Question

Graph each equation of the system. Then solve the system to find the points of intersection.\n$$\\left\\{\\begin{array}{r} xy = 4 \\\\ x^{2}+y^{2}=8 \\end{array}\\right.$$

Answer

**step1 Identify and Describe the First Equation for Graphing**

The first equation, $$xy = 4$$, represents a hyperbola. To graph it, we can rewrite it as $$y = \frac{4}{x}$$. This curve has two branches, one in the first quadrant (where both x and y are positive) and one in the third quadrant (where both x and y are negative). We can find several points by choosing values for x and calculating the corresponding y values.

For example, if $$x=1$$, $$y=4$$. If $$x=2$$, $$y=2$$. If $$x=4$$, $$y=1$$.
If $$x=-1$$, $$y=-4$$. If $$x=-2$$, $$y=-2$$. If $$x=-4$$, $$y=-1$$.
Plot these points and connect them smoothly to draw the hyperbola.

**step2 Identify and Describe the Second Equation for Graphing**

The second equation, $$x^2 + y^2 = 8$$, represents a circle centered at the origin (0,0). The standard form of a circle equation centered at the origin is $$x^2 + y^2 = r^2$$, where $$r$$ is the radius. Comparing this to our equation, we find that $$r^2 = 8$$.

Source data:

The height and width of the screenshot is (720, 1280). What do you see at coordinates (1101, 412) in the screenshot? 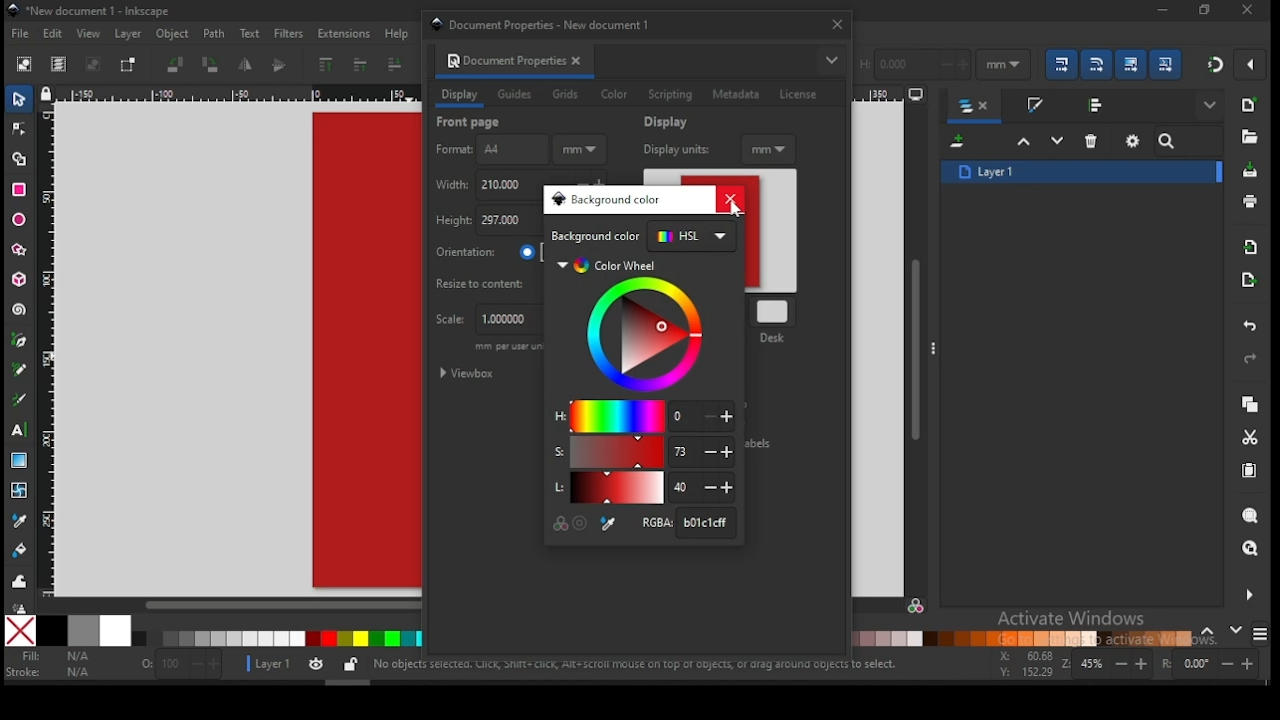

Set problem 1: In the system-of-equations solution, where is the circle described by the second equation centered?
Set problem 2: Please write out the part of the system-of-equations solution starting with "Graph each equation" and going on through "If $$x=4$$, $$y=1$$.".
The material comes from a separate source.

Finished answer 1: At the origin (0,0).

Finished answer 2:
Graph each equation of the system. Then solve the system to find the points of intersection.\n$$\\left\\{\\begin{array}{r} xy = 4 \\\\ x^{2}+y^{2}=8 \\end{array}\\right.$$

Answer

**step1 Identify and Describe the First Equation for Graphing**

The first equation, $$xy = 4$$, represents a hyperbola. To graph it, we can rewrite it as $$y = \frac{4}{x}$$. This curve has two branches, one in the first quadrant (where both x and y are positive) and one in the third quadrant (where both x and y are negative). We can find several points by choosing values for x and calculating the corresponding y values.

For example, if $$x=1$$, $$y=4$$. If $$x=2$$, $$y=2$$. If $$x=4$$, $$y=1$$.